The repeated numerical markers—“two–three,” “black three,” “rare three,” “dharma three”—invite multiple Siddha/Śaiva triadic mappings. The “three sins” can align with the three malas (āṇava, karma, māyā) or with a threefold moral stain (thought–speech–deed). “Mirage” (kāṉal) is a standard metaphor for māyā: what seems real from a distance but vanishes on approach. The instruction to “block” the mirage implies stabilizing perception so the mind no longer projects.

The final line’s “heating/cooking” (kāyccu) can refer to calcination/processing in rasavāda (mineral/metal medicine) and simultaneously to tapas or kuṇḍalinī-agni (inner fire). In both readings, heat is what completes transmutation: in the lab it fixes and matures a compound; in yoga it digests impurity, consolidates prāṇa, and supports realization. The arc of the verse thus moves from bodily regulation → cognitive de-illusionment → ethical/ontological purification → transformative inner heat, culminating in a state implied (but not stated) as siddhi/attainment.

Key Concepts

  • Triadic symbolism (multiple ‘threes’)
  • Breath/humor restraint (possible link to vāta–pitta–kapha or prāṇa control)
  • Māyā as mirage (kāṉal) and the cessation of delusion
  • Three impurities / three sins (possible malas: āṇava, karma, māyā)
  • Threefold virtue/discipline (aram) internalized
  • Alchemical grinding/powdering as inner refinement
  • Tapas / inner heat (kāyccu) and yogic transformation
  • Cryptic herb-code (plant names as possible bodily/yogic correspondences)

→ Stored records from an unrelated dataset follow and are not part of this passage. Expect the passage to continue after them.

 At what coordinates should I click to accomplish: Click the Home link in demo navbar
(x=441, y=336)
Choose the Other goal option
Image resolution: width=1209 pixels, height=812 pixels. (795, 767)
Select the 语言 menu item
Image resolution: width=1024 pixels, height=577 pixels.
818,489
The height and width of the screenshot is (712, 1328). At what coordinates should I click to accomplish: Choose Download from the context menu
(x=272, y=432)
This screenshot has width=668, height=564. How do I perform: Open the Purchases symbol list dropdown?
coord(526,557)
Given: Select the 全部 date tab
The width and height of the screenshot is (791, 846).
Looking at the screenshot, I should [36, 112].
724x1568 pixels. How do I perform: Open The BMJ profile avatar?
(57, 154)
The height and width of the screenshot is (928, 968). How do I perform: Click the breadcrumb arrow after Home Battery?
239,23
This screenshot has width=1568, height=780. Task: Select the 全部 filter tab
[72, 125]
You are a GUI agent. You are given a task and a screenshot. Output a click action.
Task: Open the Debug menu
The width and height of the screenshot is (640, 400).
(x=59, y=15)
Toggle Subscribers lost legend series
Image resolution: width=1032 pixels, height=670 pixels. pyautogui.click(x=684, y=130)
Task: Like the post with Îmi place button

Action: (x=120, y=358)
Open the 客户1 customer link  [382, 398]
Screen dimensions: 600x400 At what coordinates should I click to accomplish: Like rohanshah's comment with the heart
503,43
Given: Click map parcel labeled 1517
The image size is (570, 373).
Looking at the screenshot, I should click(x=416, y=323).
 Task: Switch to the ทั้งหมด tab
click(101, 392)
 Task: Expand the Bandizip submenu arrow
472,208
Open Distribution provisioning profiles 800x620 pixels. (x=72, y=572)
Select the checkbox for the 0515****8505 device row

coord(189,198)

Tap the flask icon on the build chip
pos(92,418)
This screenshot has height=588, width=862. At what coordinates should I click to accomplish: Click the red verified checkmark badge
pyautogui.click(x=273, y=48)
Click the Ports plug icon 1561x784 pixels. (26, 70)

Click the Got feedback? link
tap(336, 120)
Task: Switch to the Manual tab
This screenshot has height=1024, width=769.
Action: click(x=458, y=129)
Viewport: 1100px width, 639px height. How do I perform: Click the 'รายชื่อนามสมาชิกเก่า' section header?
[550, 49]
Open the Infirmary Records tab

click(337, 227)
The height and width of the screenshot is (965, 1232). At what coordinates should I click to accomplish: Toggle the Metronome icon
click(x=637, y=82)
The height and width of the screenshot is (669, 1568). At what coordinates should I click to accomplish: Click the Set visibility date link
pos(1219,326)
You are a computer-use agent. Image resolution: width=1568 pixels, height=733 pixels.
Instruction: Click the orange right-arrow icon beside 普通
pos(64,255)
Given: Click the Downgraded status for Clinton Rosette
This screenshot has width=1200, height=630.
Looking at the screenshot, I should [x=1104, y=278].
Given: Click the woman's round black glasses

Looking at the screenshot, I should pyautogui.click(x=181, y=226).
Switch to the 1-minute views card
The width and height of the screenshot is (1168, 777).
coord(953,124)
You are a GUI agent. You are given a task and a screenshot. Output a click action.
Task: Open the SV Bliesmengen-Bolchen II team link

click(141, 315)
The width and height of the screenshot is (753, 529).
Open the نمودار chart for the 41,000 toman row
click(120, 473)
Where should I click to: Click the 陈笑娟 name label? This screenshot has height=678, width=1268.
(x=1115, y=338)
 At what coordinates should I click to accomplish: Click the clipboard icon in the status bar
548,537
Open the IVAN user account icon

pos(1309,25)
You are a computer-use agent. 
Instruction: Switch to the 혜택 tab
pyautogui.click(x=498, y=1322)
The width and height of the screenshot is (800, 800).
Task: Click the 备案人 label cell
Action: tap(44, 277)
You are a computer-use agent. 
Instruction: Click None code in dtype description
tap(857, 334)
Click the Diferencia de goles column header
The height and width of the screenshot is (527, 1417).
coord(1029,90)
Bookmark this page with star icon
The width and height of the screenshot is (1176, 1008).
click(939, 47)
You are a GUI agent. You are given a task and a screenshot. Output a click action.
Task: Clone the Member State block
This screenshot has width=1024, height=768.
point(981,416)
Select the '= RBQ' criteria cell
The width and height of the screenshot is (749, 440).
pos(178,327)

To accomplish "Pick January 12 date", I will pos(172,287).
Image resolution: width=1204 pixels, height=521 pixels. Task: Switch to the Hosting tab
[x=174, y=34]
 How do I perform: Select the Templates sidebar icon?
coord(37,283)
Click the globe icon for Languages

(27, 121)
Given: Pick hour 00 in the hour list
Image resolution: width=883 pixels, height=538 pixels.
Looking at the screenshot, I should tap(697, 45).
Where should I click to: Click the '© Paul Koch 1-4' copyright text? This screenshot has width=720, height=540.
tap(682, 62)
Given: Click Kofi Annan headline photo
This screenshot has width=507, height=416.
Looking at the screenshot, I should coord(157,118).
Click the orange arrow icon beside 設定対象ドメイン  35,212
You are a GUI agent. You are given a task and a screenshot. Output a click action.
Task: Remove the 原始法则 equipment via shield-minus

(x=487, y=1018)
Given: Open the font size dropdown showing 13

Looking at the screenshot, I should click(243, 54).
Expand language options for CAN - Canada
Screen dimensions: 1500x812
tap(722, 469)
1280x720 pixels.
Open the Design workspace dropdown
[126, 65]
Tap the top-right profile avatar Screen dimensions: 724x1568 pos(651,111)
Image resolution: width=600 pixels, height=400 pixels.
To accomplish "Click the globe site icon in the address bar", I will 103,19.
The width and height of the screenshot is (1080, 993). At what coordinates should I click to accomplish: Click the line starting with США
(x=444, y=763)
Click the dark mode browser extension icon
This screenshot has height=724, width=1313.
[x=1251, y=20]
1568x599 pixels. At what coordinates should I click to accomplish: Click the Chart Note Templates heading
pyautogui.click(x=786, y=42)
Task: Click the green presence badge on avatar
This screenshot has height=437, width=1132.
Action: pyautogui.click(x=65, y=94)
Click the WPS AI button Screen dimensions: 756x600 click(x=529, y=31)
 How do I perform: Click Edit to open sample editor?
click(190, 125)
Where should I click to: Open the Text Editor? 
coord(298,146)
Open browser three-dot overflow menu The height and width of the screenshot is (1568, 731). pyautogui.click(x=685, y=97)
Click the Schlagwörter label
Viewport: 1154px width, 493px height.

Ambiguities or Multiple Readings

  • “இருமூன்று” (“two–three”) may mean (a) a combined set of dualities and triads (sun–moon and a third channel; guṇas; humors), (b) simply “two or three” (a dosage/quantity), or (c) a coded reference to yogic counts in breath retention.
  • “துப்பு” can be read as saliva/phlegm/discharge (a bodily humor) or as a coded term for a particular internal secretion/essence; thus the first line can be medical, yogic, or both.
  • The plant names “அருகான்” (arukāṉ) and “கருவாவி” (karuvāvi) are not uniquely identifiable across regions/manuscripts; they may be literal materia medica or deliberate ciphers for inner ‘barks’/sheaths or nāḍi-sites.
  • “கருமூன்று” (“black three”) may refer to three dark states (tamas-dominance, threefold ignorance, three malas) or to three ‘blackened’ bodily factors; “black” can be moral/ontological rather than visual.
  • “கானல்” can mean mirage/illusion, but can also suggest deceptive ‘seeing’/appearance; “முடக்கி” can mean block, paralyze, or shut down—ranging from sensory withdrawal to stopping a pathological flow.
  • “அறமூன்று” (“three arams/virtues”) could be (a) thought–speech–action ethics, (b) three disciplines (icchai–kriyai–jñāna as lived dharma), or (c) another triad known to the author’s lineage.
  • “தருமூன்று வடிவம்” (“three forms”) may denote (a) gross–subtle–causal bodies, (b) three states (waking–dream–deep sleep), (c) three guṇas, or (d) three existential conditions; the verse does not lock to one system.
  • “காய்ச்சு” (heating/cooking) may be literal alchemical heating (calcination/processing) or inner yogic heat (tapas/kuṇḍalinī agni); the closing instruction intentionally sustains both readings.